Aim 1
Return the pull request discussion word for word, from "Fixed a critical" down to "to always fail.".
Aim 2
Give only the number of listing lines that contain the string "resolution".

Text section
● ● ●

Fix M-bridge report generation #778

srivatsankrishnan · 2026-01-17T01:48:03Z

Summary

The report generation looks for the file name megatron_bridge_launcher.log instead of the correct file name cloudai_megatron_bridge_launcher.log as generated by the command generation strategy.

Test Plan

CI/CD
Internal cluster

Additional Notes

Include any other notes or comments about the pull request here. This can include challenges faced, future considerations, or context that reviewers might find helpful.

coderabbitai · 2026-01-17T01:48:10Z

📝 Walkthrough

Walkthrough

The changes update log file naming conventions from megatron_bridge_launcher.log to cloudai_megatron_bridge_launcher.log in report generation logic and corresponding tests. Error messages are also adjusted to reference output directories instead of specific file paths.

Changes

Cohort / File(s)	Summary
Megatron Bridge Log File Updates `src/cloudai/workloads/megatron_bridge/report_generation_strategy.py`, `tests/report_generation_strategy/test_megatron_bridge_report_generation_strategy.py`	Consistent rename of log filename references from `megatron_bridge_launcher.log` to `cloudai_megatron_bridge_launcher.log` across log discovery, metrics retrieval, and report generation paths. Error messages updated to include base output directory context.

Estimated code review effort

🎯 2 (Simple) | ⏱️ ~10 minutes

Poem

🐰 A log file renamed with cloudai's new flair,
From bridge to clouds, the launcher flies through the air,
Consistent and clean, the pattern flows true,
Simple adjustments in the files we renew! ✨

🚥 Pre-merge checks | ✅ 2

✅ Passed checks (2 passed)

Check name	Status	Explanation
Title check	✅ Passed	The title 'Fix M-bridge report generation' directly describes the main change: correcting the report generation to use the correct log filename (cloudai_megatron_bridge_launcher.log instead of megatron_bridge_launcher.log).
Description check	✅ Passed	The description clearly relates to the changeset by explaining that report generation was using the wrong log filename and that this PR corrects it to use the proper filename generated by the command generation strategy.

_{✏️ Tip: You can configure your own custom pre-merge checks in the settings.}

✨ Finishing touches

📝 Generate docstrings

Thanks for using CodeRabbit! It's free for OSS, and your support helps us grow. If you like it, consider giving us a shout-out.

❤️ Share

_{Comment @coderabbitai help to get the list of available commands and usage tips.}

…idge

greptile-apps · 2026-01-17T01:57:10Z

Greptile Summary

Fixed a critical bug where report generation was looking for the wrong log filename. The command generation strategy creates cloudai_megatron_bridge_launcher.log, but the report generation strategy was searching for megatron_bridge_launcher.log, causing report generation to always fail.

● ● ●

Given entries
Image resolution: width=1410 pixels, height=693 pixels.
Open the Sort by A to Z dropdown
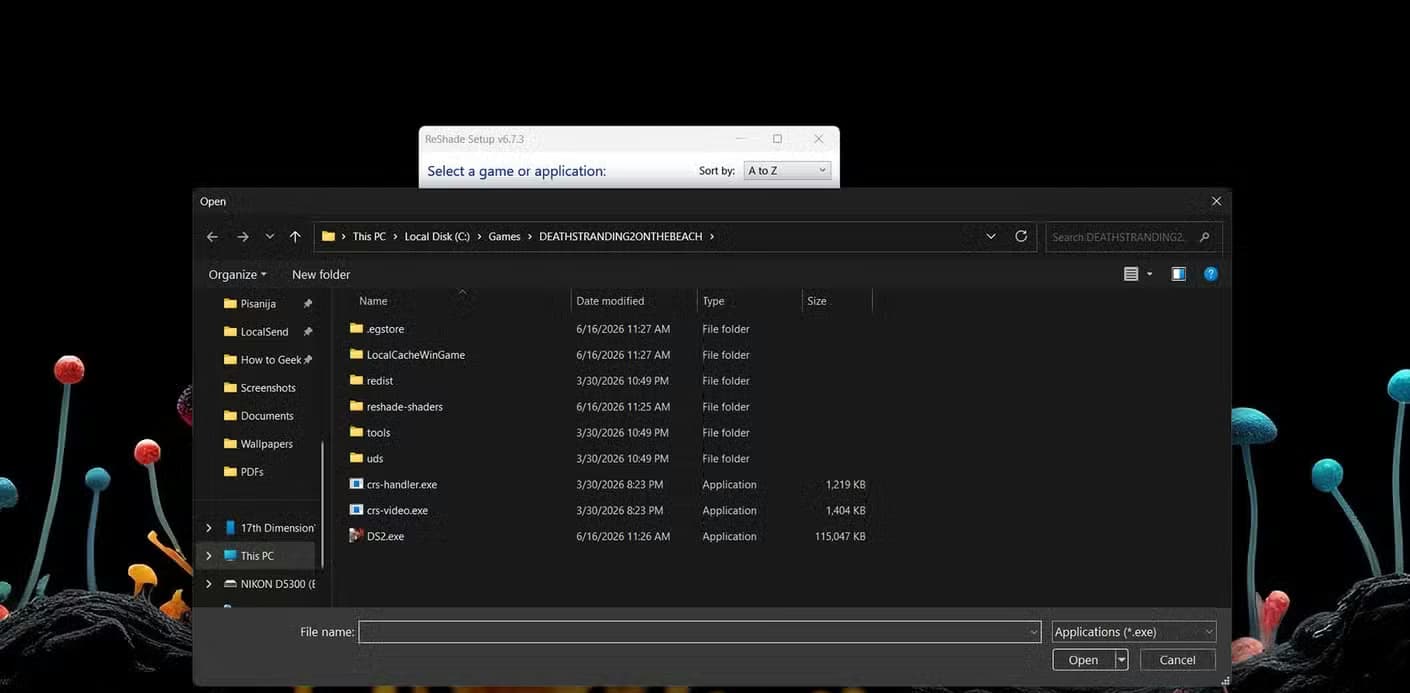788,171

● ● ●

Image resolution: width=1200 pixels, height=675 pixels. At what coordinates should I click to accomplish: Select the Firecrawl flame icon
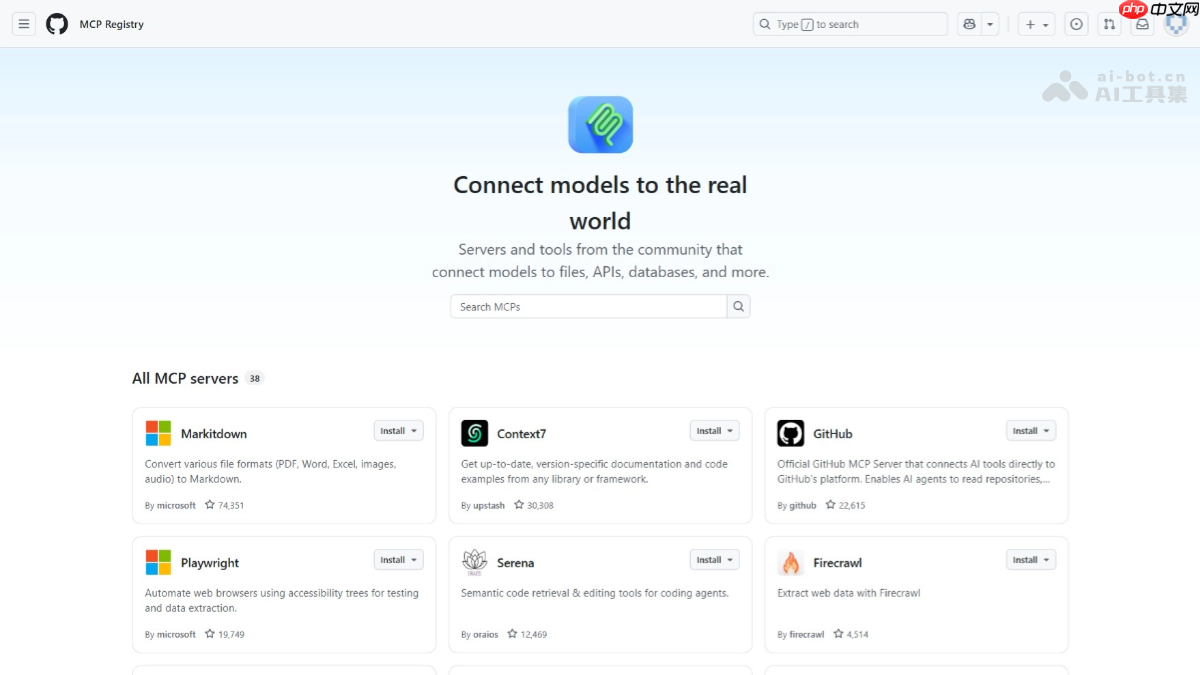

● ● ●

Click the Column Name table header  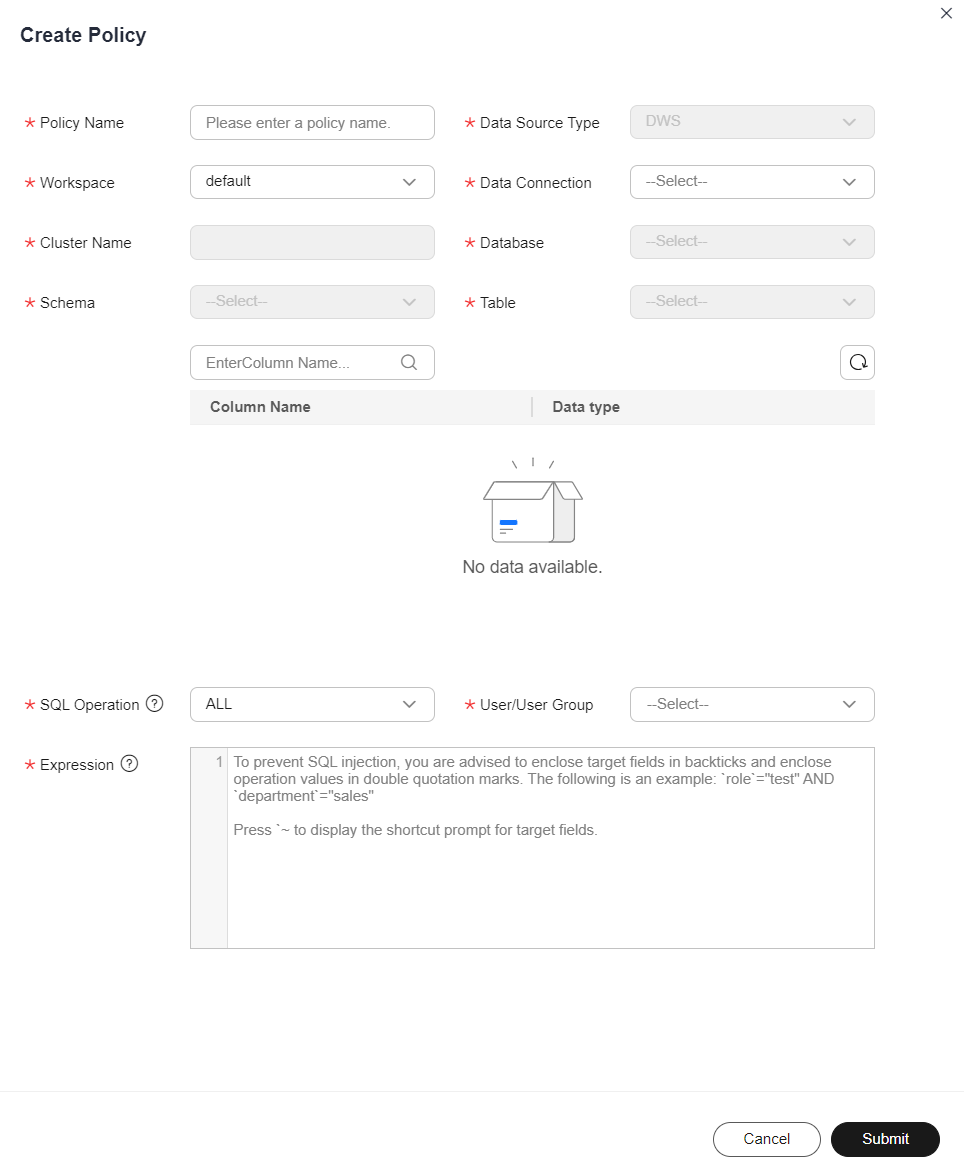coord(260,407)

● ● ●

Exercise answer 1
Fixed a critical bug where report generation was looking for the wrong log filename. The command generation strategy creates cloudai_megatron_bridge_launcher.log, but the report generation strategy was searching for megatron_bridge_launcher.log, causing report generation to always fail.

Exercise answer 2
2